Anyone who has ever bought a stock option contract and then watched the premium melt like ice on pavement in the summer sun might well conclude that the real money is made by options sellers, assuming they diversify and have the capital to take the occassional hit. Academic research has supported this idea.

Not so fast, say two equity-derivatives trader/analysts from Credit Suisse. If you are trying to forecast the future rather than the past, they believe that "buying options, rather than selling, has a certain logic."

In January, the Chicago Board Options Exchange's market volatility index, or VIX, was at 22, a level everyone thought was extremely elevated. Now, on the cusp of 2009, the VIX is at 55 -- a 350% premium to its historical levels since 1954, when the Standard & Poor's 500 began trading.

So conventional wisdom says that volatility, and thus options pricing, should decline from here. That is why there is much with fascination with option-selling strategies, which assume that market volatility eventually snaps back to historical norms.

But investors must question the crowd and ask: Is VIX at 55 priced right? Is the options market fully expressing the daily, dramatic changes coming out of Wall Street and Washington?

We say perhaps not, and believe a case can be made for holding, if not buying, options.

Advocates of short-options/short-volatility strategies point to academic research based on past -- and comparatively more subdued -- movements in stock prices as an indicator of future market volatility.

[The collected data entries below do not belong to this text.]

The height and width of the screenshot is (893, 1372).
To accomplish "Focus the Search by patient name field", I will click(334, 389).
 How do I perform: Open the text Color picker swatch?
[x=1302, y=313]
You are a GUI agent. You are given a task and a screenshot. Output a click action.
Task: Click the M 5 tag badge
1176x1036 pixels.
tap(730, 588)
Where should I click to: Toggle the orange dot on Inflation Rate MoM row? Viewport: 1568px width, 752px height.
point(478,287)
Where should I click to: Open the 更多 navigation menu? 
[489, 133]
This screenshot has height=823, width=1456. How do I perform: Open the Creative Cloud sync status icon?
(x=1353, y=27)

In our experience, relying on this metric is like driving your car using rearview mirrors -- and hoping the road does not curve.

Plunge in the Dollar Could Get Serious

Rick Ackerman thinks the the dollar's recent fall vs. other currencies is more than just a correction within a bull market. Others disagree with him -- see the Gary Shilling post above -- but here is Ackerman's dissenting opinion to that opinion.

Is the dollar finally starting to crack? It surely looks that way, although we will need to see another day or two's worth of action before we can be more certain. The carnage so far has crushed two key supports on the Dollar Index's daily chart, and it will not take much more selling to obliterate a third, greatly compounding the technical damage thus far. That would occur if the steep plunge begun on December 4 surpasses the 80.75 low labeled in the chart below. If this were to occur without an intervening correction lasting more than a day, it would make the selloff the most powerful we’ve seen since the dollar embarked on a huge short-squeeze rally in July.

We have written extensively about the seeming anomaly of an intrinsically worthless dollar moving relentlessly higher, as it had been doing until late October. This was not a flight to safety, as mainstream reportage had it, but a massive short-squeeze powered by borrowers of dollars who have been finding it increasingly difficult to keep rolling their loans. Although we might have expected the dollar to climax more spectacularly, putting a decisive end to the dollar's reserve currency status, we are open to the possibility that its last gasp is taking the form of a garden variety head-and-shoulders formation (also shown in the chart).

Whatever the case, buyers of gold and silver have not been timid about discounting the dollar's fall. Yesterday, Comex contracts for both metals exceeded minor Hidden Pivot rally targets, raising the odds that they will soon achieve even more-ambitious targets that come from the larger charts and which were spelled out Sunday night in the touts section of Rick's Picks. The higher targets are well shy of new record highs, but if they are achieved it would imply that there is sufficient buying power to refresh the bullish trend for yet another run (in Gold) to $1,000.